In each of the above embodiments, ball bonding using a capillary 14 with a wire 13 inserted through the center as a bonding tool was explained, but it is clear that the present invention can also be applied to bonding using a wedge, which is generally known as ultrasonic bonding. be.

Note that gold wire, aluminum wire, copper wire, etc. can also be used as the wire.

〔Effect of the invention〕

As explained above, in this invention, the length of the wire between the tip of the bonding tool and the first connection point is fed out until it becomes approximately equal to the length of the wire connecting the first connection point and the second connection point. Since the wire is then clamped and the capillary is moved to the second connection point, the shape of the wire loop can be reliably controlled.
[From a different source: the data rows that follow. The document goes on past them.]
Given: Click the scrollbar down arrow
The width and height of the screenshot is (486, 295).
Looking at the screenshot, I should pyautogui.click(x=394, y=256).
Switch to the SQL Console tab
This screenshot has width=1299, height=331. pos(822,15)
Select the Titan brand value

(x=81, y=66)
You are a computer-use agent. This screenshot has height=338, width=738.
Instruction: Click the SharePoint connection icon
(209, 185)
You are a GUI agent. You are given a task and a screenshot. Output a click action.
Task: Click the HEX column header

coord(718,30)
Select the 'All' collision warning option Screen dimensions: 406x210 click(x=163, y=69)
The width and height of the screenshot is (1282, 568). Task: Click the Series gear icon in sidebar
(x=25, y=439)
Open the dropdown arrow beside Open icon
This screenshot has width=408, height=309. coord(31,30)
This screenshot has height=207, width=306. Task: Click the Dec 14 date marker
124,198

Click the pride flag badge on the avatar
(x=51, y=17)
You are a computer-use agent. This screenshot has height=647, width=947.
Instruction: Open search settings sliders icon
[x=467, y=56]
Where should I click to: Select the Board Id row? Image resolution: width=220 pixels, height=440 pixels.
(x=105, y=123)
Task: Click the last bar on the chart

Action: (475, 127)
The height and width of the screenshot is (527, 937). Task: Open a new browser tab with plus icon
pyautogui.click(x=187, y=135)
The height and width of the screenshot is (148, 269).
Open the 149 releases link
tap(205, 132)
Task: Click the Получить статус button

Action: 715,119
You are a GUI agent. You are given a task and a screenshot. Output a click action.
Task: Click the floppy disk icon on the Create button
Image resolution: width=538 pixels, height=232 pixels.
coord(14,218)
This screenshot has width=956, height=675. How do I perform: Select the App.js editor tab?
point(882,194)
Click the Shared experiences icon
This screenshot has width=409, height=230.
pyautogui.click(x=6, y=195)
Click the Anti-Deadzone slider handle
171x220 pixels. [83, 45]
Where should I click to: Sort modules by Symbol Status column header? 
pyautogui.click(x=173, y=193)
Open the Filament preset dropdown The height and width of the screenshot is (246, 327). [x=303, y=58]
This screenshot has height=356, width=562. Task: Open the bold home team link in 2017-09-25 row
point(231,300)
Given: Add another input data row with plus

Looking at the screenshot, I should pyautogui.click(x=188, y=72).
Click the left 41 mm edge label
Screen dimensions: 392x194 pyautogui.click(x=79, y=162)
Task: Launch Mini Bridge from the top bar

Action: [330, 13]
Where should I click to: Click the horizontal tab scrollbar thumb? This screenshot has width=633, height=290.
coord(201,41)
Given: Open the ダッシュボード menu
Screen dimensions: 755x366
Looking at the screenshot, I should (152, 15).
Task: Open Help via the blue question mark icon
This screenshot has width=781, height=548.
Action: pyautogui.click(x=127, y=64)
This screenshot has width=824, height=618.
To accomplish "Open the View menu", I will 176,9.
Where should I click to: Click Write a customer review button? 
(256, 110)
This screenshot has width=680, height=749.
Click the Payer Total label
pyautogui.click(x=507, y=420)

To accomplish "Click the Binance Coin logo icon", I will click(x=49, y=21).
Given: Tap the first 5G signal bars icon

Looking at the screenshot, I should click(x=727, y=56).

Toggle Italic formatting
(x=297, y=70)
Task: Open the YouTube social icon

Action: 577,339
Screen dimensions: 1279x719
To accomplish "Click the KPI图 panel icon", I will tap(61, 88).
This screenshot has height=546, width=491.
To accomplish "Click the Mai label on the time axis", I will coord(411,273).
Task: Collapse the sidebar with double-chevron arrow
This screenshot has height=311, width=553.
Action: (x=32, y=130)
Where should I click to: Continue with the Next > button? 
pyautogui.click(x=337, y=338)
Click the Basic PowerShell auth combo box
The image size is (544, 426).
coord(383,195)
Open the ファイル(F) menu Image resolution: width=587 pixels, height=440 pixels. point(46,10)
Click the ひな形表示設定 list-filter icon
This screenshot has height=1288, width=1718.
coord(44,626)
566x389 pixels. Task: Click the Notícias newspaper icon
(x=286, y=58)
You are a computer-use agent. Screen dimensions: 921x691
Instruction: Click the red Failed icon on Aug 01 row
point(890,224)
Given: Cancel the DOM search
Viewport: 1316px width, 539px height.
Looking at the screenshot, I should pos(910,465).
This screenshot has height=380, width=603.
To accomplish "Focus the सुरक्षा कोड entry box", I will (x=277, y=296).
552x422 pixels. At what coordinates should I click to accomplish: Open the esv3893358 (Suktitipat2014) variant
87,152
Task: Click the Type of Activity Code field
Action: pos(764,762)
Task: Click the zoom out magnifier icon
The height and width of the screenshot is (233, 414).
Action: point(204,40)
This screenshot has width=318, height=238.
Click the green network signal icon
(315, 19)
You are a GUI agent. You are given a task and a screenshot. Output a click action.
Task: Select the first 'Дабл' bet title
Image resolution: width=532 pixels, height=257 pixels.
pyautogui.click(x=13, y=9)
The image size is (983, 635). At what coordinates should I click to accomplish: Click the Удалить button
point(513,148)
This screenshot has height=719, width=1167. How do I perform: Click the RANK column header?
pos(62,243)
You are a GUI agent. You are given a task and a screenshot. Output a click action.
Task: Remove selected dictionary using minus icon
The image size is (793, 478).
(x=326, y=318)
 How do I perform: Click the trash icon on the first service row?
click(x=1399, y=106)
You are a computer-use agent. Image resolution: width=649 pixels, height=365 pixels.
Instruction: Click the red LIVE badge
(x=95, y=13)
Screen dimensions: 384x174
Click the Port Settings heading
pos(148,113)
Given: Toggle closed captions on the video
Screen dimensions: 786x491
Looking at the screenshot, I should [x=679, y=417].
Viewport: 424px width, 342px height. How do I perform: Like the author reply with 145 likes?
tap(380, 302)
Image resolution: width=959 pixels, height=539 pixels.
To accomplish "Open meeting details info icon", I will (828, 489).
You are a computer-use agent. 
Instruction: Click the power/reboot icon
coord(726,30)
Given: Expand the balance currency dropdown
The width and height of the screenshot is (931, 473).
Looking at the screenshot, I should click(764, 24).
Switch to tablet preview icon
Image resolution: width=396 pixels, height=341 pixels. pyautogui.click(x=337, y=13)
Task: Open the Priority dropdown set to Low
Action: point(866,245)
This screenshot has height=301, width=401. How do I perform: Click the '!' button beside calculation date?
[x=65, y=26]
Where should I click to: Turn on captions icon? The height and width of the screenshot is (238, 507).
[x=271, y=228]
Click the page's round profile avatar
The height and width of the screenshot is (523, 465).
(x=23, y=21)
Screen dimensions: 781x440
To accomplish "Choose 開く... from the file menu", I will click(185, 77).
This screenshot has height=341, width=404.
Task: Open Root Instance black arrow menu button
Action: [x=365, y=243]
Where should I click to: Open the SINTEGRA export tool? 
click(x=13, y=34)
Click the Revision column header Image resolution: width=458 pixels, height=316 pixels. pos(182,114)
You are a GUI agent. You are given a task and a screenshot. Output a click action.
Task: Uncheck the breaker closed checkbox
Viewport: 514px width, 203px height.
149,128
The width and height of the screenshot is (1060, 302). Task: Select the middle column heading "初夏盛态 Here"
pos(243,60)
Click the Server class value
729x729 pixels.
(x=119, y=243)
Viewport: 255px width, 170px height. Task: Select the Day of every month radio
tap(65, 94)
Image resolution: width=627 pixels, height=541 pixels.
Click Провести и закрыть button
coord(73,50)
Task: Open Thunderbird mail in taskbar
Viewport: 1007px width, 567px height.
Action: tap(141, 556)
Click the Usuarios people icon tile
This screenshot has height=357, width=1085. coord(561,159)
[Brief explanation of drawings]

Fig. 1 is a side view showing a general wire bonding device, Fig. 2 is an explanatory diagram of the operation in a conventional wire bonding method, and Fig. 3 is a side view showing a comparison of good and bad wire loop shapes. , FIG. 4 is a perspective view showing the main parts of a bonding apparatus used in an embodiment of the present invention, FIG. 5 is an explanatory diagram of the operation in the method of the present invention, and FIG. 6 is an explanatory diagram of the operation in the method of the present invention. , FIG. 7 is a side view of a bonding apparatus used in another embodiment. 2... wire spool, 3... wire, 4...
Wire guide, 9... Upper clamp, 11... Lower clamp, 14... Capillary, P ₁ ... First connection point, P ₂ ... Second connection point, 27... Capillary position calculation control device (control circuit) , 26, 29, 31
...X, Y, Z servo controller.

Claims (1)

[Claims] 1. A wire that is passed through a wire guide, a clamp, and a bonding tool from a spool around which the wire is wound is bonded to a first connection point by lowering the bonding tool; In a wire bonding method in which the tool is moved upward and in the XY direction, the wire is fed out, bonded to a second connection point, and then the wire is torn off, the wire is bonded to the first connection point, and then from the tip of the bonding tool to the first connection point. Raise the bonding tool until the length of the wire between them is approximately equal to the length of the normal loop (=l) connecting the first and second connection points, and then lower the bonding tool. The clamper, which has a structure that moves together, is closed to stop the wire from being fed out from now on. Next, while lowering the bonding tool, move it in the opposite direction to the direction of the second connection point to remove the slack in the wire. Then move the wire directly above the first connection point again while holding this slack, make the wire buckle in the opposite direction of the second connection point, cause plastic deformation, and make the second connection while forming the wire. A wire bonding method that moves, lowers, and bonds to a point. 2 Calculate based on the coordinates of the first and second connection points and the required height of the wire loop, automatically calculate the required wire length (=l), and raise it above the first connection point. 2. The wire bonding method according to claim 1, wherein the height of the tool when clamping the wire is set to the above l. 3. In the method according to claim 1, the clamper is provided with a function of moving up and down relative to the bonding tool, and the bonding tool
The height of the bonding tool when it rises above the first connection point and then clamps the wire with the clamper is set equal to a length (=l+α) that is slightly larger than the required wire length (=l), and this slightly The wire bonding method is characterized in that the wire bonding tool is pulled up by a slight length (=α) above the bonding tool using a clamper before the bonding tool bonds to the second connection point.